Adam and Eve avoid murder wherever possible, though they both sense that they are living in the end times. The film’s apocalyptic tone is articulated via night drives around a desolate Detroit, a broken city lit only by the moonbeams. Amid this urban wilderness stands a single beacon of hope: Little Jack White’s house. Adam has started to anonymously record post-rock guitar dirges (care of the film’s musical supervisor and long-time Jarmusch collaborator, Jozef van Wissem). Perhaps he thinks that there are no good bands out there at the moment, and thus isn’t being given a convincing motive to want to extend his own lifeline any further.

One sequence sees Adam rebooting his secret underfloor generator during a power outage, revealing a self-sustaining contraption based on the theories of 19th-century electrical engineer Nikola Tesla. While “the fucking zombies” persist with their community energy grid and the meshes of tangled cables that litter the landscape, Adam has personally preserved the ideas of a man who was, in his day, dismissed as a crackpot.

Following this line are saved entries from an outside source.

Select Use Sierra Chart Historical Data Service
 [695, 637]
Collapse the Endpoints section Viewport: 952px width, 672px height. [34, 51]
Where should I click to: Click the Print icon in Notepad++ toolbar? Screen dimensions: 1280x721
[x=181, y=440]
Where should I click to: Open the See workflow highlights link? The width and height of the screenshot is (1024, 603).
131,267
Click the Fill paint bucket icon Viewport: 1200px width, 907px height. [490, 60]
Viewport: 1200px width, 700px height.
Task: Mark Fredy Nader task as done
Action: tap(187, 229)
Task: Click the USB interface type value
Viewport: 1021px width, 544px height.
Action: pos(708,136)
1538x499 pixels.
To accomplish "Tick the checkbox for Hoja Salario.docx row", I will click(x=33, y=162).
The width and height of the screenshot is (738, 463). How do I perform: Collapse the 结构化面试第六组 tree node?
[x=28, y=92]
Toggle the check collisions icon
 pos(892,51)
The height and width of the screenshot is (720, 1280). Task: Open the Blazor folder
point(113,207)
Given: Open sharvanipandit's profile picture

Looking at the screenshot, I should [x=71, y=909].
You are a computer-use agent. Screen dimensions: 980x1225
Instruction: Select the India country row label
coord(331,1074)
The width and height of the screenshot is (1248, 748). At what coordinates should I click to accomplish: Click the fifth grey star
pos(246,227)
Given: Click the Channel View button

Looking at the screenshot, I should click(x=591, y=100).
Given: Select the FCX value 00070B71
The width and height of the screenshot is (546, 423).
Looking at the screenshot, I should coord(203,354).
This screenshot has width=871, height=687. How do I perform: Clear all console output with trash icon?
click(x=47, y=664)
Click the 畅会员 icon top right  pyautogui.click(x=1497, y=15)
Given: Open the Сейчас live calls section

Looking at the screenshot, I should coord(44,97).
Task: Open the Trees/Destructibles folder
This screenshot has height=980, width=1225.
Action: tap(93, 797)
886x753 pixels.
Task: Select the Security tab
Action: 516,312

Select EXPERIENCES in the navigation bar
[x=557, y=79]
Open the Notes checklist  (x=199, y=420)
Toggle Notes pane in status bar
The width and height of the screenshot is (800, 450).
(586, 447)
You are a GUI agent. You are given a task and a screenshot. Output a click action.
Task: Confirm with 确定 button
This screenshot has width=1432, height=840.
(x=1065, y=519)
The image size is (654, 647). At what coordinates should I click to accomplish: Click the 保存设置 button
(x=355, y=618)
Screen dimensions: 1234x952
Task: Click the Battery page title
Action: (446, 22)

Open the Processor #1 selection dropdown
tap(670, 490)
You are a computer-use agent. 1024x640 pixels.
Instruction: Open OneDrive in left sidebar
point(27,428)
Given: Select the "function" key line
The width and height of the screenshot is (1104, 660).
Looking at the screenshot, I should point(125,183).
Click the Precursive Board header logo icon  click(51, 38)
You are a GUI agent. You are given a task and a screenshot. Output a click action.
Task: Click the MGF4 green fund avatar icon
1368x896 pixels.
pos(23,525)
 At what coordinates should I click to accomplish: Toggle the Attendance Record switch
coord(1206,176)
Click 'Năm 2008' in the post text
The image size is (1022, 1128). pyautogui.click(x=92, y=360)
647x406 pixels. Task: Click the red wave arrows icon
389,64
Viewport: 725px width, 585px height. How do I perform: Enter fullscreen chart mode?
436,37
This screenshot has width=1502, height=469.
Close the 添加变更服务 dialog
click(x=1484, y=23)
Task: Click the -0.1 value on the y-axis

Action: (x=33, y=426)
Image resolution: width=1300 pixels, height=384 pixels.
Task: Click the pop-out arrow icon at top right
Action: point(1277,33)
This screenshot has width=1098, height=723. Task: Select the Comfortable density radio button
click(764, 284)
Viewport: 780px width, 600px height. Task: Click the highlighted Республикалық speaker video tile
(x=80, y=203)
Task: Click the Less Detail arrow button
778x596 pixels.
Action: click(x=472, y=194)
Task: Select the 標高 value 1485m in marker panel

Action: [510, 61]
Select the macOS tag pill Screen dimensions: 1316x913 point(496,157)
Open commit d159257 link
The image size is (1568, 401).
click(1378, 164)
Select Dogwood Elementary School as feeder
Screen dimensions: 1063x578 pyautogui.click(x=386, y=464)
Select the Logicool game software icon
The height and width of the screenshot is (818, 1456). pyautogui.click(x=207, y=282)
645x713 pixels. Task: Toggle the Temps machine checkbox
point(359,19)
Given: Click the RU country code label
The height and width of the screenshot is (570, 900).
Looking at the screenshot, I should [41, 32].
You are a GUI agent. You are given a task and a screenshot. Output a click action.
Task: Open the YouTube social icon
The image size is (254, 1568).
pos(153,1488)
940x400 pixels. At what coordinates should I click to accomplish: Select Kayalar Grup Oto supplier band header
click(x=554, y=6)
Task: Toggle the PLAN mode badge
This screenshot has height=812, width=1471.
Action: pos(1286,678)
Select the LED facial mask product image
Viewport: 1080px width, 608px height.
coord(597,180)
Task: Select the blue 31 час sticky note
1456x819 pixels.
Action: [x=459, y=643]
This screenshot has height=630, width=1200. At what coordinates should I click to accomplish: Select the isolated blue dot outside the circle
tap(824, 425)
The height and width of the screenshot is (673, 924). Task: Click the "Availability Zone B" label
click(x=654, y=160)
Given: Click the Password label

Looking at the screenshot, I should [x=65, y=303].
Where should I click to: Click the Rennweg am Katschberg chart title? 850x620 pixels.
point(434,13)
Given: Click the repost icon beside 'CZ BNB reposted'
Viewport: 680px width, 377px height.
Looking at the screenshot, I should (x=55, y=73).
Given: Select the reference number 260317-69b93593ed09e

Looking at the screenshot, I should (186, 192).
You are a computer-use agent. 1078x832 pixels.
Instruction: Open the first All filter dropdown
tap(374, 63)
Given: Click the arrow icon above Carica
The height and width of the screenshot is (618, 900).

In the same way, there are those who may cast aside Only Lovers Left Alive as an eccentric trifle created by a wanton iconoclast, just as they did Dead Man, just as they did The Limits of Control. But like Tesla, it only takes memory, creativity and little perspective to prove the world wrong.

Taking Adam and Eve as a duel mouthpiece for Jarmusch’s own conflicting and intense feelings, the eventual message the film delivers is that great art is there and is plentiful for those who are ready to be receptive to it. The problem is, maybe there aren’t that many people who can see what’s right at the end of their nose. At a low ebb and back in Tangier following a violent altercation with Ava (Mia Wasikowska), a piece of flakey LA jet trash who pays Adam and her big sis Eve a flying visit, the pair find momentary salvation in an antique lute and a virtuosic musical performance at a dive bar. Aside from its fleeting pleasure, it furnishes the pair with a reason to muddle on.

Published 20 Feb 2014

Tags: Jim Jarmusch Tilda Swinton Tom Hiddleston

Anticipation.

Jarmusch’s superb previous, The Limits of Control, was sadly unloved..

Enjoyment.

Hilarious, bittersweet, nostalgic and philosophical. One of this amazing director’s finest achievements.

In Retrospect.

A great piece of art that is in thrall to great pieces of art.